At the field level, COMP does not affect the physical or logical file you are describing.
However, when you describe an input-capable field in a display file, you can refer to the field you are describing by specifying R in position 29 and the REF or REFFLD keyword. During display file creation, the operating system copies the COMP keyword and other field attributes from the field in the logical file into the field in the display file. You can override the COMP keyword (as well as all other validity checking keywords and the CHKMSGID keyword) by specifying any validity checking keyword for the field in the display file.
You cannot specify a field name as a parameter value for a field-level COMP keyword.
You cannot specify *NULL as a parameter value for a field level COMP keyword.
You cannot specify the COMP keyword on a floating-point field (F in position 35) or a hexadecimal field (H in position 35). Do not specify the COMP keyword on a date, time, or timestamp field (L, T, or Z in position 35).

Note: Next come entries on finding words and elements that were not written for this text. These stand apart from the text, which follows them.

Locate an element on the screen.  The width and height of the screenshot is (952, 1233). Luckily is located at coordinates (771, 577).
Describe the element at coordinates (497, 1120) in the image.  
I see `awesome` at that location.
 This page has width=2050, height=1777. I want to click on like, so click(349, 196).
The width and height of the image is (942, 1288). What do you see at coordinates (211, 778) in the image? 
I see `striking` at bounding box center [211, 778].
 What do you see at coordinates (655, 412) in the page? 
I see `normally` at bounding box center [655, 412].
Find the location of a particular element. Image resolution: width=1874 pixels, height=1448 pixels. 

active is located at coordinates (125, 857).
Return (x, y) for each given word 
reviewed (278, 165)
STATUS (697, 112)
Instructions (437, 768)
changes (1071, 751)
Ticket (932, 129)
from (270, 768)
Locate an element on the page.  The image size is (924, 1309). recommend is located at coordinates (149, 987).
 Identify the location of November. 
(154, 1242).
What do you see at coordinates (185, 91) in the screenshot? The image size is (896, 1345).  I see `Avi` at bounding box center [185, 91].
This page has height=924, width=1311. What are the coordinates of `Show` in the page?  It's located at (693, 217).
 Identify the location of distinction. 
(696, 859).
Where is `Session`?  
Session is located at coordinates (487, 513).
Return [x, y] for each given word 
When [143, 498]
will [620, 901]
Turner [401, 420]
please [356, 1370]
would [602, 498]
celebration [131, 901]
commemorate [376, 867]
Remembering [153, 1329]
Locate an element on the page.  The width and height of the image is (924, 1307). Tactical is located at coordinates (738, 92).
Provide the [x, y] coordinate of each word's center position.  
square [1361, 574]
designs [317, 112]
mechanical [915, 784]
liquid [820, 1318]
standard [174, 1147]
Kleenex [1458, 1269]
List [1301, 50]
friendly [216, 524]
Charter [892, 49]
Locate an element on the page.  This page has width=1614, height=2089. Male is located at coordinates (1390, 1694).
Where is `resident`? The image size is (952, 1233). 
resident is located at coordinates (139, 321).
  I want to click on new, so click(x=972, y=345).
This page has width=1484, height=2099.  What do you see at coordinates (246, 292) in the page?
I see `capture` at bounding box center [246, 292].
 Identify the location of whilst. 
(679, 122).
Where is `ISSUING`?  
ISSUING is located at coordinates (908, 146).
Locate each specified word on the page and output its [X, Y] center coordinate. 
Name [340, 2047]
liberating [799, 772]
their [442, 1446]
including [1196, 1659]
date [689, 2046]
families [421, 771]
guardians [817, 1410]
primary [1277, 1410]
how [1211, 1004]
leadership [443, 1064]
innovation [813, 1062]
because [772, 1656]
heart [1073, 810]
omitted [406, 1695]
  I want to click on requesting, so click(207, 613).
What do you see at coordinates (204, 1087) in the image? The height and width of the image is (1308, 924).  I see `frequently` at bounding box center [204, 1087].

The rules for specifying this keyword in a physical or logical file are the same as the rules for a display file.
When a workstation user types in data, the operating system aligns the characters typed in according to the number of decimal positions in the field. Leading and trailing blanks are filled with zeros when the field is passed to your program. If you do not type a decimal character, the operating system places a decimal character to the right of the farthest right character typed. For example, for a numeric field with a length of 5 (specified in position 34) and 2 decimal positions (specified in position 37), 1.2 is interpreted as 001.20, and 100 is interpreted as 100.00.